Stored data
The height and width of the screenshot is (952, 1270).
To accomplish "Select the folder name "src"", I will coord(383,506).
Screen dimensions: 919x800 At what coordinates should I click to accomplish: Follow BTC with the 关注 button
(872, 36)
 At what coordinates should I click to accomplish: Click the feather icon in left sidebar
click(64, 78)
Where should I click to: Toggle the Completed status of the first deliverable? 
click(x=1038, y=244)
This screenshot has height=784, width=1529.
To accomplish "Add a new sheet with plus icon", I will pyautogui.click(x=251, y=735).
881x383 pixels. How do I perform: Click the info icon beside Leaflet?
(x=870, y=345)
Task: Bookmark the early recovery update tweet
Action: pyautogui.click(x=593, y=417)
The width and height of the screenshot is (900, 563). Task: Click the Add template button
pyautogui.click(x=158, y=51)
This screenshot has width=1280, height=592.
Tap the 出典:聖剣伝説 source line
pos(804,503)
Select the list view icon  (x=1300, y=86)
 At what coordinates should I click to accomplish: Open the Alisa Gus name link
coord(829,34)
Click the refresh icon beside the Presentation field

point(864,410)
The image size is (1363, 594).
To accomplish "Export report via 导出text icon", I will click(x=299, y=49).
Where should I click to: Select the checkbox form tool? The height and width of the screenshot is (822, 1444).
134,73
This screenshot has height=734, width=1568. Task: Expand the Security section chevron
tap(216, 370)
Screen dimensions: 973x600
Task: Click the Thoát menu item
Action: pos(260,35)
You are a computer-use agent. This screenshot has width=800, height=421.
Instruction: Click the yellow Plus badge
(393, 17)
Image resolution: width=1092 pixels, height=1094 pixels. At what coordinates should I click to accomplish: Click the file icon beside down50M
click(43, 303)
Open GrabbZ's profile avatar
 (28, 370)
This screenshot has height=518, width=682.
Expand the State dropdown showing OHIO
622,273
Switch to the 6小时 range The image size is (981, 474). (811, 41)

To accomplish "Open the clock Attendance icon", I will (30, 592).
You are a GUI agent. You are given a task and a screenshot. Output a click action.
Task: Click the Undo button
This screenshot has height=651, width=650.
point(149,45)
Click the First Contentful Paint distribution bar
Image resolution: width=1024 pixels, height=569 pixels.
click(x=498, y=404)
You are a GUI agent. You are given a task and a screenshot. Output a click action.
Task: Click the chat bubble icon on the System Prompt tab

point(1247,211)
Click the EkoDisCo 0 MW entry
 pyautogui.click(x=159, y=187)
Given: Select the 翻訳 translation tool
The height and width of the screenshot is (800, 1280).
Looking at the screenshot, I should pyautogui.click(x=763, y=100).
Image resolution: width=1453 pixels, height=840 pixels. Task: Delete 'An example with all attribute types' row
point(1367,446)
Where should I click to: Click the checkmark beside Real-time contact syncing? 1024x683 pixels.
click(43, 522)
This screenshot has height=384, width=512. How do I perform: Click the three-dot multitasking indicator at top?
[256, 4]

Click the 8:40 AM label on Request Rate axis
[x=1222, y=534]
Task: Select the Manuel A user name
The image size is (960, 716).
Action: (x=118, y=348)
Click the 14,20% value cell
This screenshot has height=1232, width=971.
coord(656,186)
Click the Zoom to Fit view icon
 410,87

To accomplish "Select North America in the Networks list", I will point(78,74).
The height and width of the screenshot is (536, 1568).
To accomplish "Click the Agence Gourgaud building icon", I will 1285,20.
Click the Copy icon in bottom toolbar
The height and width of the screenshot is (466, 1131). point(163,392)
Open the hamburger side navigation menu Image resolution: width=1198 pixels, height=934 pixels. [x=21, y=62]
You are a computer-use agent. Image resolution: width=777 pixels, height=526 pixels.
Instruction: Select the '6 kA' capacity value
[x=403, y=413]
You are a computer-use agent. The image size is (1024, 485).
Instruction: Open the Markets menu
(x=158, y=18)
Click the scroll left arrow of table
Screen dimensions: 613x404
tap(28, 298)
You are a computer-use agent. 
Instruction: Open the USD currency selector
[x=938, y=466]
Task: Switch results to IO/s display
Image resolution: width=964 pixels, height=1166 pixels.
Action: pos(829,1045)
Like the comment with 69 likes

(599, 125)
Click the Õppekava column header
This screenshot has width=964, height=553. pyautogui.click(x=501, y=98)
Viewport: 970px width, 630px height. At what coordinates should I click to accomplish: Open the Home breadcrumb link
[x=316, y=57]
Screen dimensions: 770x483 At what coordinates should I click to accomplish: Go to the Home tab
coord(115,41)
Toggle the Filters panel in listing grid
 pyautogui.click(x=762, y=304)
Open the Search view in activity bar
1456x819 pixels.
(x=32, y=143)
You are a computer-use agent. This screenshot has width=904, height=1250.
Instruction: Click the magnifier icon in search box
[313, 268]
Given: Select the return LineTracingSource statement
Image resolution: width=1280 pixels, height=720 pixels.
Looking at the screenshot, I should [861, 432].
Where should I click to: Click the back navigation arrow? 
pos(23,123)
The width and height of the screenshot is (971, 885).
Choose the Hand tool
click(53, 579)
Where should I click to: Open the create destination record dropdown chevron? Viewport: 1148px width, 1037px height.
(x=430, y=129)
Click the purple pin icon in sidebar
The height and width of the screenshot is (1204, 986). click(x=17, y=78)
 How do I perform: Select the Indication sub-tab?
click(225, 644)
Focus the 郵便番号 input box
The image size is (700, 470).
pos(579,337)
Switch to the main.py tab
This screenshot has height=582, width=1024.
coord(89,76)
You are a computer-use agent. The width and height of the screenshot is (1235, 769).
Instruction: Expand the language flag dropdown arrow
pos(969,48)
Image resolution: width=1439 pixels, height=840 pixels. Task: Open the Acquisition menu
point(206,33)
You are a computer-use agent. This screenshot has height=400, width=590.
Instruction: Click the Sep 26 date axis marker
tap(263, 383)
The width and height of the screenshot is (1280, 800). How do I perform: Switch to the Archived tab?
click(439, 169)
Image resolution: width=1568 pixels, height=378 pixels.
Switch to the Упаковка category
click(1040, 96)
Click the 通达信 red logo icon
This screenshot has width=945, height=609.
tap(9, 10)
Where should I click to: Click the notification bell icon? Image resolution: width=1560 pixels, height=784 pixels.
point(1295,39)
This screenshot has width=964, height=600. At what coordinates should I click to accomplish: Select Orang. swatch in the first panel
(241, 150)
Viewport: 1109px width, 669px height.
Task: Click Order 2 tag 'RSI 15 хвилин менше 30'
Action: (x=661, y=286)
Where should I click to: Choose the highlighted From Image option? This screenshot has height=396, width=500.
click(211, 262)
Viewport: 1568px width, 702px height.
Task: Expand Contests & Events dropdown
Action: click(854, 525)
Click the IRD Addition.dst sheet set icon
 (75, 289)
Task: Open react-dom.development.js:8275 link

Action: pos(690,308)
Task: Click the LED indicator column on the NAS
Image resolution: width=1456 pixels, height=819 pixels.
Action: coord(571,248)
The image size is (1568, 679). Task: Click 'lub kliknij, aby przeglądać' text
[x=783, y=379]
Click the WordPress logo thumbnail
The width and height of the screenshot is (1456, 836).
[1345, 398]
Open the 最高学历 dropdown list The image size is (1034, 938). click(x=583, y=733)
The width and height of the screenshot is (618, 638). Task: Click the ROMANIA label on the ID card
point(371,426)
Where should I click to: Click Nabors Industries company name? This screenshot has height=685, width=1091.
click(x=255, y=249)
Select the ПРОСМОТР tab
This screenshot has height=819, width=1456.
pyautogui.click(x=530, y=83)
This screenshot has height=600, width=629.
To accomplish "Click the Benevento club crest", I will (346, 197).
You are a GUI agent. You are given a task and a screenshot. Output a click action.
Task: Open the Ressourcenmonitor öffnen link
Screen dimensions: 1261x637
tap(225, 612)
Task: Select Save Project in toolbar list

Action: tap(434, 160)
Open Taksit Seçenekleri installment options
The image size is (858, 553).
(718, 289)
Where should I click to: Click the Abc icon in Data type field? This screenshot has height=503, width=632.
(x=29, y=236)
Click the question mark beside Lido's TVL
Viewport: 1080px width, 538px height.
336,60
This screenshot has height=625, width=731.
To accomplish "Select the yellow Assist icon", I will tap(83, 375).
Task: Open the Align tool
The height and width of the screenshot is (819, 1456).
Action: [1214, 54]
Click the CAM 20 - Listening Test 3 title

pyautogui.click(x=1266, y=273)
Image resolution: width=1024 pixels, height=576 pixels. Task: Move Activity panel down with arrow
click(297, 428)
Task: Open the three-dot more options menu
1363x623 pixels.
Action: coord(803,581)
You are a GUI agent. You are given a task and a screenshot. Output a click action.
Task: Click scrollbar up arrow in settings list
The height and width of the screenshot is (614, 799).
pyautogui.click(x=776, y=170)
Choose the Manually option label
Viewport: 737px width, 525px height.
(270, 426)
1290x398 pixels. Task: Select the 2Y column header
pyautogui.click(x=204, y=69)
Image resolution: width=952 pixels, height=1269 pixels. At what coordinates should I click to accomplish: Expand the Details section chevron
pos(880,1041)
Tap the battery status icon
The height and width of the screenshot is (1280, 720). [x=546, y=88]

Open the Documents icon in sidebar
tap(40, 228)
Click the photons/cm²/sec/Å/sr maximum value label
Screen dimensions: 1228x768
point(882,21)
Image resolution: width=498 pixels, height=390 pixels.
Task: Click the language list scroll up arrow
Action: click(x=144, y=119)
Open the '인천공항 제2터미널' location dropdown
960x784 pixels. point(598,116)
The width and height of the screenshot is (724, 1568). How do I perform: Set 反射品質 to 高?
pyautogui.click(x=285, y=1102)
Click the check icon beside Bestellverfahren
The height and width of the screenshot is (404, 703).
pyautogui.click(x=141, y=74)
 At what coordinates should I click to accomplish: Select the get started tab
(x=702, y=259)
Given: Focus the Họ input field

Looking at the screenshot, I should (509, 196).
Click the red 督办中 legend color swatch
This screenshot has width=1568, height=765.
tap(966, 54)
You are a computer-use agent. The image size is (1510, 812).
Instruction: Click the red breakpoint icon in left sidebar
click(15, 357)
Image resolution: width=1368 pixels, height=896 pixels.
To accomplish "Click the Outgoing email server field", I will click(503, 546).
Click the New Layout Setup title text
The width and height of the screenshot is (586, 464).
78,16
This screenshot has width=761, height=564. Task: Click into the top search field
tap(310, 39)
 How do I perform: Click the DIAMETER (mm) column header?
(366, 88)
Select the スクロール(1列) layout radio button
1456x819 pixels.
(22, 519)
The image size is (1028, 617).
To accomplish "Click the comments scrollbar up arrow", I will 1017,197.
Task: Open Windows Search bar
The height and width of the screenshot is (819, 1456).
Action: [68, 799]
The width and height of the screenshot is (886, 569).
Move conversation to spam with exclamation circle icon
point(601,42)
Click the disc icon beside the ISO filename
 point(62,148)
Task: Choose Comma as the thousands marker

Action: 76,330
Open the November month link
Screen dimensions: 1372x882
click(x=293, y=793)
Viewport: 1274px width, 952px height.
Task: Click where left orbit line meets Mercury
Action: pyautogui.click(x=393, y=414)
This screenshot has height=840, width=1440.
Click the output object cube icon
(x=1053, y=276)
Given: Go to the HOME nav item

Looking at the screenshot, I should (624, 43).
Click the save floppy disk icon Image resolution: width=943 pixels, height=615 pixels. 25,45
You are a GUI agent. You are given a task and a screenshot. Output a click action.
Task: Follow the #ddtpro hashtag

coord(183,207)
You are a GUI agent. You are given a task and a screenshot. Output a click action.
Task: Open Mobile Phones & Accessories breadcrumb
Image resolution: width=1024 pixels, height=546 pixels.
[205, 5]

▶ _What the exercise asks_: Reproduce verbatim the portion of the stored data above that begins with the line containing "Click the Õppekava column header" and ends with the line containing "(x=32, y=143)", including both of those lines.

▶ _Written reply_:
Click the Õppekava column header
This screenshot has width=964, height=553. pyautogui.click(x=501, y=98)
Viewport: 970px width, 630px height. At what coordinates should I click to accomplish: Open the Home breadcrumb link
[x=316, y=57]
Screen dimensions: 770x483 At what coordinates should I click to accomplish: Go to the Home tab
coord(115,41)
Toggle the Filters panel in listing grid
 pyautogui.click(x=762, y=304)
Open the Search view in activity bar
1456x819 pixels.
(x=32, y=143)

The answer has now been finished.